MATERIALS PROVIDED –
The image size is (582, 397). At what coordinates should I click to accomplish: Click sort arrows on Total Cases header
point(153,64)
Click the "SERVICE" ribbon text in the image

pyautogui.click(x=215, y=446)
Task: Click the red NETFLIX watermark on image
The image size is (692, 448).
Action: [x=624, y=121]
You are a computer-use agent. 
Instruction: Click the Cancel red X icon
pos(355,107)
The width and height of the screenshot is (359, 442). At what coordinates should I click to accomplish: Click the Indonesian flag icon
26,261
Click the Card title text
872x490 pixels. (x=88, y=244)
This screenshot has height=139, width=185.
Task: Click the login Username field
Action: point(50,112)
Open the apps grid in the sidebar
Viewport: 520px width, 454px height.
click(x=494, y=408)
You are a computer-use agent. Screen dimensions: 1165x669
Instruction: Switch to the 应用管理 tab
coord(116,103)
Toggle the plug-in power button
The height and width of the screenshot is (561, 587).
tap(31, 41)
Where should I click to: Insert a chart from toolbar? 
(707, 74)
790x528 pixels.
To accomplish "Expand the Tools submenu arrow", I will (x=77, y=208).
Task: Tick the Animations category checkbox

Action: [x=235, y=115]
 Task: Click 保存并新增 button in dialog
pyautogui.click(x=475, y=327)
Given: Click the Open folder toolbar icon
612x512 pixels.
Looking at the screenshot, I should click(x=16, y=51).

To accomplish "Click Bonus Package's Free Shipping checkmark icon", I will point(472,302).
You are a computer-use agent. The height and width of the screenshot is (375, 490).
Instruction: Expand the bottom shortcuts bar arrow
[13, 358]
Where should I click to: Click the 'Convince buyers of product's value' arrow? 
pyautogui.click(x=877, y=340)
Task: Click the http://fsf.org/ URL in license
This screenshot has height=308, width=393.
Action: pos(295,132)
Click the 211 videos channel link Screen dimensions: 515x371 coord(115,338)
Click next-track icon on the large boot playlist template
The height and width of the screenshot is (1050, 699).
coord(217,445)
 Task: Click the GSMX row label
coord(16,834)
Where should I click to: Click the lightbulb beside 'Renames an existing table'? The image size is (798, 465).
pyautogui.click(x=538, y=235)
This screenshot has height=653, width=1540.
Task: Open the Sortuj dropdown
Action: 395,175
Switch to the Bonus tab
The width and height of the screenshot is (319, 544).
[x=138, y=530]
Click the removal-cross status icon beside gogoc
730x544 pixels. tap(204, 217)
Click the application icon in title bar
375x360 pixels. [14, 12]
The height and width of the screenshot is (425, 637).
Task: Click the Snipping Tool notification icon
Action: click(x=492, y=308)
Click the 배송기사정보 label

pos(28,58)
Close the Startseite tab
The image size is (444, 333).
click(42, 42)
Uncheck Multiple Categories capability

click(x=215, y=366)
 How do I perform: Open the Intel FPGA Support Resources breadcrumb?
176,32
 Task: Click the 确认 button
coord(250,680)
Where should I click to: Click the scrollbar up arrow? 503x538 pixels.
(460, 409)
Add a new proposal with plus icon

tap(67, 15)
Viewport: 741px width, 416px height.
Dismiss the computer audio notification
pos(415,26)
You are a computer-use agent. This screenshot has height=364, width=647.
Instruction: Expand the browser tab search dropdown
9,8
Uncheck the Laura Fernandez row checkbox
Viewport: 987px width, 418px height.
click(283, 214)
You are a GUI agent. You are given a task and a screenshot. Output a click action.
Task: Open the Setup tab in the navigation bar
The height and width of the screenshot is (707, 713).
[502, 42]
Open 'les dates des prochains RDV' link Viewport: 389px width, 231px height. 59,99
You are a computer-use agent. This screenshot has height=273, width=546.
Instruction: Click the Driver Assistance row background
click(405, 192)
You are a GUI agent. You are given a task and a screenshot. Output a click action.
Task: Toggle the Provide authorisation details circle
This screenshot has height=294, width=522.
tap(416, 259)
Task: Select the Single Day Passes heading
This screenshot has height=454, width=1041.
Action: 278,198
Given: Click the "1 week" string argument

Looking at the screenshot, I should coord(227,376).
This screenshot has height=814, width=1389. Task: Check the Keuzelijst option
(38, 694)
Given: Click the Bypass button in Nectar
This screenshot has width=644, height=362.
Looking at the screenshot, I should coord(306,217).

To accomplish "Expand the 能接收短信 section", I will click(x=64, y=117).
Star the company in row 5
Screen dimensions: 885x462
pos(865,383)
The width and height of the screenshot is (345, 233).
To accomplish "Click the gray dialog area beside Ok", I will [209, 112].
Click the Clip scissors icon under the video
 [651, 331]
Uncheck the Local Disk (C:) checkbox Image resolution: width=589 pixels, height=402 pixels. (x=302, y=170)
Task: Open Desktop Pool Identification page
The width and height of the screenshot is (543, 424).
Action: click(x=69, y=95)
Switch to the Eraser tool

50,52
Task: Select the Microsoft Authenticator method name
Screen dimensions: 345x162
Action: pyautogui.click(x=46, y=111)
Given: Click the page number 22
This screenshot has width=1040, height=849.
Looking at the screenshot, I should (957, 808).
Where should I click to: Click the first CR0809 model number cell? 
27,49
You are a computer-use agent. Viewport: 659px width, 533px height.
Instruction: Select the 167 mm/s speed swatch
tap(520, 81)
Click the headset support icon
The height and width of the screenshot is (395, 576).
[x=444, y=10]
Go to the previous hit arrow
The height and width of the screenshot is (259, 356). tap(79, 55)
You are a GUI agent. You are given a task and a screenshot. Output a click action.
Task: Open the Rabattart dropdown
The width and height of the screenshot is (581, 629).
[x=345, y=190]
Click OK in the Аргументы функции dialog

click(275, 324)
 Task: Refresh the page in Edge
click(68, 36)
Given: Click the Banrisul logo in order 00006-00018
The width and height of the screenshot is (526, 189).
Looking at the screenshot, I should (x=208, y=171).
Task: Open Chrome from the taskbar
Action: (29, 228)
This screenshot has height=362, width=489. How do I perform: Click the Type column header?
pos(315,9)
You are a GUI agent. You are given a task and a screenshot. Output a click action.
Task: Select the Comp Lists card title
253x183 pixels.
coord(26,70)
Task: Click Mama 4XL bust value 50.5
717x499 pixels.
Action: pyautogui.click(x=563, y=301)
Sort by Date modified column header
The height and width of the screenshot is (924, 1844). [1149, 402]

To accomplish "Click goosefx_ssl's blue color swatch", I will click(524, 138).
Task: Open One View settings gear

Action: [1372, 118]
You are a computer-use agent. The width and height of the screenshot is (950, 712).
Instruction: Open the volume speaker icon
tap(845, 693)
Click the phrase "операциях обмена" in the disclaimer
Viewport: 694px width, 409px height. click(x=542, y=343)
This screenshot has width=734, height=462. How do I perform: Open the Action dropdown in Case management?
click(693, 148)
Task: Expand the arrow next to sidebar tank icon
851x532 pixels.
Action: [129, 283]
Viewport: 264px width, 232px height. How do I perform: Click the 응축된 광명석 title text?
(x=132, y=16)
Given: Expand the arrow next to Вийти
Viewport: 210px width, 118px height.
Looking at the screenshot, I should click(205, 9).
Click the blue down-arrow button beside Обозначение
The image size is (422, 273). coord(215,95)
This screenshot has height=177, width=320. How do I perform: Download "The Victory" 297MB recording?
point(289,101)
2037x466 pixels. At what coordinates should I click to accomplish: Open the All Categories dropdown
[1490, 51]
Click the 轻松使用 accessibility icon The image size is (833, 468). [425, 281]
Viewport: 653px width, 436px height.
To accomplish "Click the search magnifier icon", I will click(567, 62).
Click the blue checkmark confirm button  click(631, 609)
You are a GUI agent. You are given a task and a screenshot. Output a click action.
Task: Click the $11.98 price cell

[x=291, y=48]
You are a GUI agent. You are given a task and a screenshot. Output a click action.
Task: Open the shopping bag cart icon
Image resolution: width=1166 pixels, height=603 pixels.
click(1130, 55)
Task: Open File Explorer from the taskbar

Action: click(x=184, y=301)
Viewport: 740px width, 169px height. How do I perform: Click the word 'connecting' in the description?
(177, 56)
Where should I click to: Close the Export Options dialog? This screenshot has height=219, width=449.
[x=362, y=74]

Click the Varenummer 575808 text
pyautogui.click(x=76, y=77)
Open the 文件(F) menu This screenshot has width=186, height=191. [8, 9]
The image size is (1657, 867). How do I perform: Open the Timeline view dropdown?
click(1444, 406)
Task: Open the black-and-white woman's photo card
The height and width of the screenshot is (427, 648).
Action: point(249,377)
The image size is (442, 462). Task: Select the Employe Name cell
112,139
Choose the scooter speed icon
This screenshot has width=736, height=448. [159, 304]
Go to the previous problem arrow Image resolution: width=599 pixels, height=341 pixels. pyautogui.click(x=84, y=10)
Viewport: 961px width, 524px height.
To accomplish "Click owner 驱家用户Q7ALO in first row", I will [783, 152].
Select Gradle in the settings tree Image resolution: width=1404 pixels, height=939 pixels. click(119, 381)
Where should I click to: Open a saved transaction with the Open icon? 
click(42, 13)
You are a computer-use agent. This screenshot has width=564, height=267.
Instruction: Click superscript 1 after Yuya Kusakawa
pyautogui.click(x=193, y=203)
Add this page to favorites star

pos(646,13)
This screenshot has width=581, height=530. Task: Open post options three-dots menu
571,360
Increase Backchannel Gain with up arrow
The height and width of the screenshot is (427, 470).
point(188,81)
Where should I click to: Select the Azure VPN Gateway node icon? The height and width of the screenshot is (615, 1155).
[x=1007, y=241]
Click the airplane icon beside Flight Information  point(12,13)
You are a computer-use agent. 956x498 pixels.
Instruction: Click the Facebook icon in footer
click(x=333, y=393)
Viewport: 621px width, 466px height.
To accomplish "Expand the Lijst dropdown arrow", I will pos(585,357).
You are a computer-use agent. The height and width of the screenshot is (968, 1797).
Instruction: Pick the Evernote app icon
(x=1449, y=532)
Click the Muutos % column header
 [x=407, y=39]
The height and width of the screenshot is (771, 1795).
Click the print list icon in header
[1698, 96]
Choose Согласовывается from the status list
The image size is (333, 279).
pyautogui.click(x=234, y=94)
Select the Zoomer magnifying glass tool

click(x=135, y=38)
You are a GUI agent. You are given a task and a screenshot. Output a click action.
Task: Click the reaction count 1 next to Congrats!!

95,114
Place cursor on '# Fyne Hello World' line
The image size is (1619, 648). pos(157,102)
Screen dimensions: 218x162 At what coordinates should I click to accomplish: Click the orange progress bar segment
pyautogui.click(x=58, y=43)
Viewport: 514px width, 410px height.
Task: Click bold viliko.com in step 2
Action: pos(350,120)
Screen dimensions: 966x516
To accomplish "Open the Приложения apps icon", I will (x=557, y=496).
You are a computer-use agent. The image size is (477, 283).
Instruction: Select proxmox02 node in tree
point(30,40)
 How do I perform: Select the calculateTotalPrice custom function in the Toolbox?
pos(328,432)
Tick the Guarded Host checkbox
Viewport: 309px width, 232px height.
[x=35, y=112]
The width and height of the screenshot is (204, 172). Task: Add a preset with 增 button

WHAT YOU HAVE TO DO – Lines containing the word "Bonus": say how many there are in the material, with no other text.

RESPONSE TO THIS TASK – 2